Build your endless volcano!

A volcano? At home? Why not!

During the “Fête de la Science” event in Paris we showed that volcanoes can be represented in a quite easy way. We can draw their internal and external structure in a simple sketch, as high school students (along with some professors) did during the“Draw me a Volcano” workshop activity. However, their real structure is more complicated and it might seem difficult to build a 3D volcano. Just by using some scientific aspects, imagination, creativity and basic material we can build our own volcano. So… Let’s make one!Here is a small article that will give you an idea of how to build an endless volcano at home. It will fit your Zen garden perfectly!

Approximately 2 hours are needed after coming up with the idea of what you want it to look like.

Material is cheap and quite easy to find in any supermarket/office/house:

–          Plastic sheet
–          Candles
–          Tape
–          Scissors
–          Paints
–          Paint brush
–          Fish tank water pump
–          Plastic tube
–          Container (Cooking aluminium container in this case)

The concept: You will be building an effusive oceanic island volcano. You will need a container about 5 cm high at least where the volcano will be sitting in (the ocean!). The water pump will endlessly bring the water (lava) to erupt from the volcano.

The first step of building your volcano is to give it a nice shape. Let’s start with a conic structure. We cut the plastic sheet into a rounded shape, cut one radius (Fig. 1), and roll it up into a cone. Tape the cone so that it doesn’t move afterwards (Fig. 2).

Figure 1                                                                                 Figure 2

The next step is already making the volcano look better! Since a volcano is not exactly a perfect cone, we will try to make its surface texture a bit rough. You might have wondered why there were candles in the “needed material”? The molten wax will create a natural flow texture (Fig.3) while cooling on the slopes of the cone (volcano!). Also, the wax is waterproof and we will be playing with water later. In order not to close the top hole of your cone with all the wax, the best thing is to immediately assemble the plastic tube (which corresponds to the output of the water pump) with the cone (Fig. 3-4).

Figure 3                                                                     Figure 4

OK! You should have a nice rocky-looking volcano by now (if everything went as planned). Now comes the painting part. You can spend a very long time on it if you want a volcano as realistic as possible. A good thing to know is that the wax is water repellent, hence hard to paint. The painting will be easier with a “dry” paint. A sponge can be really useful to apply “diffuse” colour on the wax (Fig. 5-6).

TIP: If you want to paint it permanently, avoid using water-based paints, because these are NOT waterproof and will wash away with your erupting water (lava!). However, a good point of water paint is that when it dissolves, it gives a more realistic colour to the erupted water. But you will lose all the colour from the wax in about 20 minutes, as we tested while building this volcano. So dissolving or not dissolving paint? That’s your call, after all everybody has a different taste in terms of homemade volcanoes!

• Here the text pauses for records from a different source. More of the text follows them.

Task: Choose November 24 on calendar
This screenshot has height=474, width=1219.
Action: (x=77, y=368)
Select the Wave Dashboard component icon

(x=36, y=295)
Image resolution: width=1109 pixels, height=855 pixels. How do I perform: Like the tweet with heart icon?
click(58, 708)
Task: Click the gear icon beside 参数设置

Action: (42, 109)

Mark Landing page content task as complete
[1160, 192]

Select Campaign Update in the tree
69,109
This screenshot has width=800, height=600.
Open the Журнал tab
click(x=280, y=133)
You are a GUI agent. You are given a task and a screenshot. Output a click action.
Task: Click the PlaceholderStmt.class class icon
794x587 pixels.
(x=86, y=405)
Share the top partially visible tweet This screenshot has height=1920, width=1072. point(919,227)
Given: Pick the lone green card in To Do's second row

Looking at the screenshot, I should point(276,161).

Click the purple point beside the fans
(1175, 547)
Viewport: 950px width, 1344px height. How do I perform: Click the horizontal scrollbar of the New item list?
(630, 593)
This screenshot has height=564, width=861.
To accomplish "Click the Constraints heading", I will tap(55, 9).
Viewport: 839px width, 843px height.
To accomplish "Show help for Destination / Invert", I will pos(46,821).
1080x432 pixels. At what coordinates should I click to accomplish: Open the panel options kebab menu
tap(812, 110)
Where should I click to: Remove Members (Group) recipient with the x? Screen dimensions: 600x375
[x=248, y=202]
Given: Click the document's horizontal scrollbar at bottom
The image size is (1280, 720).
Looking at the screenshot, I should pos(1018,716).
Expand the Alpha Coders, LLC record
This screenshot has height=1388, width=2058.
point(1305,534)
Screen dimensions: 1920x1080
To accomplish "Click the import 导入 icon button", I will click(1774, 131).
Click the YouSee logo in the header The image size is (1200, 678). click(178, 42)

Figure 5                                                                   Figure 6

Nice! The volcano should look really great! (Imagination might be needed here.) Hide the water pump into the volcanic cone and assemble it with the outcome tube being the magma channel going to the surface. Cut the tube as much as possible, we don’t need to see it.

Practical issues: To be functional, the volcano has to sit in water (so that the water pump doesn’t breathe air, bad for its health!). That is why the whole model has to be in a container that you will fill with water (Fig. 7). After all, your volcano is an oceanic island!

You can keep on decorating and painting the container as well in order to have a fully “natural” environment! (We didn’t, sorry.) There’s really no limit to how much you can make it look cool!

Now everything should be ready, you just need to turn the pump on and admire your volcano spitting water all around!

Figure 7

One obvious problem: the lava has no colour. In order to give a realistic colour to the water, two  different reservoirs are needed: one with coloured water (lava) and one with oceanic water. We decided to  keep the model simple and we could not come up with a system changing the water in lava. An idea could be to add a red light inside the volcano, to have a red water at the exit, but the easier is to choose between having an ocean of magma (by putting food colorants in the water) and having a water volcano.

We hope this small tutorial was clear and that we will all end up with an awesome volcano at home!